Records to use: Begin
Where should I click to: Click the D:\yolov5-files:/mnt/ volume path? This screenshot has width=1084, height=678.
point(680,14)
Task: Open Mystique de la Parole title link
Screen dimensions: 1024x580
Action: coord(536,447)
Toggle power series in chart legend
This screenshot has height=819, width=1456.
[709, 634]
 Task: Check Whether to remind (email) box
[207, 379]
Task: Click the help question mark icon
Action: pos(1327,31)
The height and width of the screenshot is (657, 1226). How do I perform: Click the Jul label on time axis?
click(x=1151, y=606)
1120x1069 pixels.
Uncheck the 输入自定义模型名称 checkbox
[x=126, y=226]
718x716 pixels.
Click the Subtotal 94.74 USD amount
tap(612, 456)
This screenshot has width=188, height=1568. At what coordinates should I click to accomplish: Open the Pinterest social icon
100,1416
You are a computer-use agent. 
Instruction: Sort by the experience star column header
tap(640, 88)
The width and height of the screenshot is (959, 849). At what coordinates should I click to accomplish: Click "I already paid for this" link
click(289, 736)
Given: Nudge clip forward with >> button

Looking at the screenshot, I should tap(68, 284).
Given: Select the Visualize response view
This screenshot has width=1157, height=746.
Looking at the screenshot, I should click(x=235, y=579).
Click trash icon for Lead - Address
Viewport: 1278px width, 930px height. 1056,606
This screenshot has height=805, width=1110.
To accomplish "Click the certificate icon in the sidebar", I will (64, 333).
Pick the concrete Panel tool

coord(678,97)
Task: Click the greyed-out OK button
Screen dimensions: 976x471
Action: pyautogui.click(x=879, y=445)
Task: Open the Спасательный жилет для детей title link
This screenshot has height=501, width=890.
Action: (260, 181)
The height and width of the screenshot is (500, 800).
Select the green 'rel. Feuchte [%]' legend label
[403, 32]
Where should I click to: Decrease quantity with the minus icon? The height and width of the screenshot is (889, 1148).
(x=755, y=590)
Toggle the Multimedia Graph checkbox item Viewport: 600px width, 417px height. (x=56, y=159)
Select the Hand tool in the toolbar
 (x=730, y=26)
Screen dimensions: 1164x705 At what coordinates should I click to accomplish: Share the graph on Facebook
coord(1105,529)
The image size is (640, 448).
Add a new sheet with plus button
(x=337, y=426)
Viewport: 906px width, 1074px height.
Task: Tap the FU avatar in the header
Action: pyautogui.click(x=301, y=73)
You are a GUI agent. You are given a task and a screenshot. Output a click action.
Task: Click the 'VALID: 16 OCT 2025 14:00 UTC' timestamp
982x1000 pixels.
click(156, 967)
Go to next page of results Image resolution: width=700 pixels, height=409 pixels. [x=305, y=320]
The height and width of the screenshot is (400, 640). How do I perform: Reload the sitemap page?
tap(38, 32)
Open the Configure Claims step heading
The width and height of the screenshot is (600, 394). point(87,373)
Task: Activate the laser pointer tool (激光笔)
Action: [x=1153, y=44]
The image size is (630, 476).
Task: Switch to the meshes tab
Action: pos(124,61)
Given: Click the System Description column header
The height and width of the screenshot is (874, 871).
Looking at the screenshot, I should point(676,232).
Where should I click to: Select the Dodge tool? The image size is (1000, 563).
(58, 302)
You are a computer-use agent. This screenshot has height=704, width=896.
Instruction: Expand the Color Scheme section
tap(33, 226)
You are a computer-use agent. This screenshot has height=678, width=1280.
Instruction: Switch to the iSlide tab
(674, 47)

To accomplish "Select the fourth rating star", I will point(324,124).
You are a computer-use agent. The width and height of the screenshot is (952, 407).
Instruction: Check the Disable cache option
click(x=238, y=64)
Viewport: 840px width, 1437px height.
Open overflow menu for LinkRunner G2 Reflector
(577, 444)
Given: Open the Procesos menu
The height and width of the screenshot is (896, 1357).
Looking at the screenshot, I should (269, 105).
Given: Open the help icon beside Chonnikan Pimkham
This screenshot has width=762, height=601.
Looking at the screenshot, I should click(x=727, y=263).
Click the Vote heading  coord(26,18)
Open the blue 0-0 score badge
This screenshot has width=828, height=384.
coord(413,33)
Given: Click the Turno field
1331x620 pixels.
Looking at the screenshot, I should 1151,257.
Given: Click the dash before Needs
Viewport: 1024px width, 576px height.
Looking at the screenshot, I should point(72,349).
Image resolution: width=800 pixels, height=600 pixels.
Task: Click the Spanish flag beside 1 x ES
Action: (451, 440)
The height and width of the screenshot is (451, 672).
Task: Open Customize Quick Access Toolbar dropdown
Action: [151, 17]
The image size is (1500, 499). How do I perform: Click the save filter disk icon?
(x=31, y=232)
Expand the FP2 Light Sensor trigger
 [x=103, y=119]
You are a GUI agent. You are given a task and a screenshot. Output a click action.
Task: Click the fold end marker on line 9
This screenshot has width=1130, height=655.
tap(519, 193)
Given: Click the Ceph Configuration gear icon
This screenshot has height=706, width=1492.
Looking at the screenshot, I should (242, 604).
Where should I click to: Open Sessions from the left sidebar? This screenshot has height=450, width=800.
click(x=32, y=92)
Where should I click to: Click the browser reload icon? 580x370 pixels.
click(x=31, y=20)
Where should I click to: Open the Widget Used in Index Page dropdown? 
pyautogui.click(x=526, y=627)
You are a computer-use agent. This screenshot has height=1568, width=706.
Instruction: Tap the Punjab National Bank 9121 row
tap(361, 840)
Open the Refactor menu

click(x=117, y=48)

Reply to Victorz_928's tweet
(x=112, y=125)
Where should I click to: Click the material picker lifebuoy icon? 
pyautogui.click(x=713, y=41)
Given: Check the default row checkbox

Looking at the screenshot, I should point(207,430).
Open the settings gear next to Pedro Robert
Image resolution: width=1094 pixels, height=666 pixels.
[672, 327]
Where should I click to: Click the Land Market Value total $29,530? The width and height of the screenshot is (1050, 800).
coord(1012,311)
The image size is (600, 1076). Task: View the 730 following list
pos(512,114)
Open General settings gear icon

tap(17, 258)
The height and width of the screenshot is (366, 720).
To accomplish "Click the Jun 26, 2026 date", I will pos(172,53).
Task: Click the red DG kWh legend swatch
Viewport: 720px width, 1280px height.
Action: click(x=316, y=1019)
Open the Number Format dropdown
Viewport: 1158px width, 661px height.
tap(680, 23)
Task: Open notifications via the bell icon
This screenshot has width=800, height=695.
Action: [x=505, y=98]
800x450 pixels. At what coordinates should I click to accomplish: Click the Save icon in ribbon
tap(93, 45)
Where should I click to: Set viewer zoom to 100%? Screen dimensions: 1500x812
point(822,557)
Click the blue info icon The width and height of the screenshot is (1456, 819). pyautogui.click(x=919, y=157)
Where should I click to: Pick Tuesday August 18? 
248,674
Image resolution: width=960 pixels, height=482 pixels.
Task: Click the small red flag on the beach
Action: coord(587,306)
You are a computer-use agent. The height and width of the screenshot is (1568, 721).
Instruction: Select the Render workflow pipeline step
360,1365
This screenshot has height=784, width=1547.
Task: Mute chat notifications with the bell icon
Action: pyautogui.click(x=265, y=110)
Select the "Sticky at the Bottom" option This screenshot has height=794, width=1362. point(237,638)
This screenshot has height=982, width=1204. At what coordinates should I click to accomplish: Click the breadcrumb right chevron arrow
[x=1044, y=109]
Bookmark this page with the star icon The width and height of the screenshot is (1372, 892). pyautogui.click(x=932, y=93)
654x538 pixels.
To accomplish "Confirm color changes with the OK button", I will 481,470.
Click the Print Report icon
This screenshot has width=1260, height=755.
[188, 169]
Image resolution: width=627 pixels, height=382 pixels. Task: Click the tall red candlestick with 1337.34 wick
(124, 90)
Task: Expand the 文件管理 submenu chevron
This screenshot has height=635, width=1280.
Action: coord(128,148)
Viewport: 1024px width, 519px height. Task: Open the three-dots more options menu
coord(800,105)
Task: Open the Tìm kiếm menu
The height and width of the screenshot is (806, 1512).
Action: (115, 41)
Records to use: End
**Problem description**: Look above for the line with "Add a new sheet with plus button" and the line with "Go to next page". Write out those two lines and all the lines between them, exactly, and no others.

**Answer**:
Add a new sheet with plus button
(x=337, y=426)
Viewport: 906px width, 1074px height.
Task: Tap the FU avatar in the header
Action: pyautogui.click(x=301, y=73)
You are a GUI agent. You are given a task and a screenshot. Output a click action.
Task: Click the 'VALID: 16 OCT 2025 14:00 UTC' timestamp
982x1000 pixels.
click(156, 967)
Go to next page of results Image resolution: width=700 pixels, height=409 pixels. [x=305, y=320]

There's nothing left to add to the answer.